United States Court of Appeals, Federal Circuit
144 F.3d 1464 (Fed. Cir. 1998)
In Clarendon Marketing, Inc. v. United States, the dispute concerned the tariff classification of certain petroleum products imported by Clarendon Marketing, Inc. in 1989. These products, known as "naphthas," were used as motor fuel blending stock. Clarendon entered the products under the Harmonized Tariff Schedule of the United States (HTSUS) subheading for "Naphthas (except motor fuel or motor fuel blending stock)," which had a lower duty rate. However, U.S. Customs liquidated the merchandise as "motor fuel" under a higher duty subheading. Clarendon protested, and Customs Headquarters later classified the products under the "motor fuel blending stock" subheading, which also carried a higher duty. Clarendon filed a suit in the U.S. Court of International Trade, which ruled in favor of Clarendon, determining that the goods should be classified under the "Naphthas" subheading. The Government appealed this decision to the U.S. Court of Appeals for the Federal Circuit.

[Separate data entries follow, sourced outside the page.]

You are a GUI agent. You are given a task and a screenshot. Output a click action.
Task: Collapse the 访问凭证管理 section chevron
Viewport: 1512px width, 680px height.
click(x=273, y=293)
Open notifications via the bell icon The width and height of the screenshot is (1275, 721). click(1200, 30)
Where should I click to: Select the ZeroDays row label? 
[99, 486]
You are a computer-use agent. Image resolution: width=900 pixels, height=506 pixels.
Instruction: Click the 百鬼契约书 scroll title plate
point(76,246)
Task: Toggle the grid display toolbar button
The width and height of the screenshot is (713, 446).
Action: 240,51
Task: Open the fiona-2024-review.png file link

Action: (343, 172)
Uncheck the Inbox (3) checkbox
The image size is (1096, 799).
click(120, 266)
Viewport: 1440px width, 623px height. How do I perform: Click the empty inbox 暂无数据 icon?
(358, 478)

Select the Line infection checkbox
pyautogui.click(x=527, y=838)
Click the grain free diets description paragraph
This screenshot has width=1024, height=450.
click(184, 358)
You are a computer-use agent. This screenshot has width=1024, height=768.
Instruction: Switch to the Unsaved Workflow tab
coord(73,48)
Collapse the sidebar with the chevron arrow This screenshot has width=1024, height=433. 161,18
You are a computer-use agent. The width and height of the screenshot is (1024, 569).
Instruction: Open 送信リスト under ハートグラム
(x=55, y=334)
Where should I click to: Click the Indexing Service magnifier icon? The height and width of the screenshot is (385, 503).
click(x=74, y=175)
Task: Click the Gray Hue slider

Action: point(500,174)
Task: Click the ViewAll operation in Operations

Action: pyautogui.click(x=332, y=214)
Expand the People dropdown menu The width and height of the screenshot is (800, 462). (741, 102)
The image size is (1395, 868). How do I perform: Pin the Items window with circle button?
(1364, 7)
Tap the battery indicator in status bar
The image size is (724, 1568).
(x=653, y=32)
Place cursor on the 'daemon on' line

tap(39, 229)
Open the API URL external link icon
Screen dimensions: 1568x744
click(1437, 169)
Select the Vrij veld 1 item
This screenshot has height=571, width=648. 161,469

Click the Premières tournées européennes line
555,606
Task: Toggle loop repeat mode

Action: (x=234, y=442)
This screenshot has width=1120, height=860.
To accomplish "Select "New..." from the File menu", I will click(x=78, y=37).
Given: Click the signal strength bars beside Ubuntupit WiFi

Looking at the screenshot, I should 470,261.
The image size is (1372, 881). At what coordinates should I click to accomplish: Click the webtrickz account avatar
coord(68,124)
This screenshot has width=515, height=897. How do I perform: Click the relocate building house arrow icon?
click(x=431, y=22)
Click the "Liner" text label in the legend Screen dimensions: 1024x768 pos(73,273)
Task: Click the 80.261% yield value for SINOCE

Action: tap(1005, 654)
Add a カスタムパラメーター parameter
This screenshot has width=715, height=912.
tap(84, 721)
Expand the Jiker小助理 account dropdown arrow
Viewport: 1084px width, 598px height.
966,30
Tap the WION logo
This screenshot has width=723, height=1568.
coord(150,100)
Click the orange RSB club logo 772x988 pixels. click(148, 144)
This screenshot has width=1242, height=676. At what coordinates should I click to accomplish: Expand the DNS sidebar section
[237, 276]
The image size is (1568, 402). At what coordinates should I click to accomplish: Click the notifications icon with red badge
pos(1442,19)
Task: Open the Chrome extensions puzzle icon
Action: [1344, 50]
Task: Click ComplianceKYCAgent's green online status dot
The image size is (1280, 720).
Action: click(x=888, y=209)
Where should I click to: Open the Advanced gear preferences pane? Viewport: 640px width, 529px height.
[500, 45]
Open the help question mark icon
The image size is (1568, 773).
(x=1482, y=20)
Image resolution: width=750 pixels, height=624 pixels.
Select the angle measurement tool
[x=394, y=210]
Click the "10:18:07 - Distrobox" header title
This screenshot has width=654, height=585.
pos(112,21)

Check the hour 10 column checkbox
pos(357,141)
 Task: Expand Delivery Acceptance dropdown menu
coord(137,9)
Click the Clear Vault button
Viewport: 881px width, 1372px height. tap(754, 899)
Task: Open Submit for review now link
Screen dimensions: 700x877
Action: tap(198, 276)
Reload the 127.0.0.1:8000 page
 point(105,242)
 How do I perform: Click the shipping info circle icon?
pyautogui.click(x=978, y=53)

The main issue was whether the imported petroleum products should be classified under the tariff subheading for "Naphthas (except motor fuel or motor fuel blending stock)" or under the subheading for "Motor fuel blending stock," which carried a higher duty.
The U.S. Court of Appeals for the Federal Circuit affirmed the decision of the U.S. Court of International Trade, holding that the merchandise should be classified under the "Naphthas" subheading.
The U.S. Court of Appeals for the Federal Circuit reasoned that the relevant subheading for naphthas is an eo nomine provision, meaning it describes the commodity by a specific name, which the parties agreed applied to the merchandise. The court noted that the classification under the blending stock subheading required proof of actual use, which neither party provided. The court emphasized that, without evidence of actual use as a motor fuel blending stock, the products could not be excluded from the naphthas subheading. The court rejected the government's argument that an importer should bear the burden of proving non-use as a blending stock, noting that such a shift would require rewriting the statute. The court highlighted that the statutory language and rules of interpretation clearly outlined the classification requirements, and absent proof of actual use, the merchandise should default to the naphthas subheading. The court acknowledged the government's concerns but maintained that the legislative language dictated the outcome, and any changes should be made by Congress, not the court.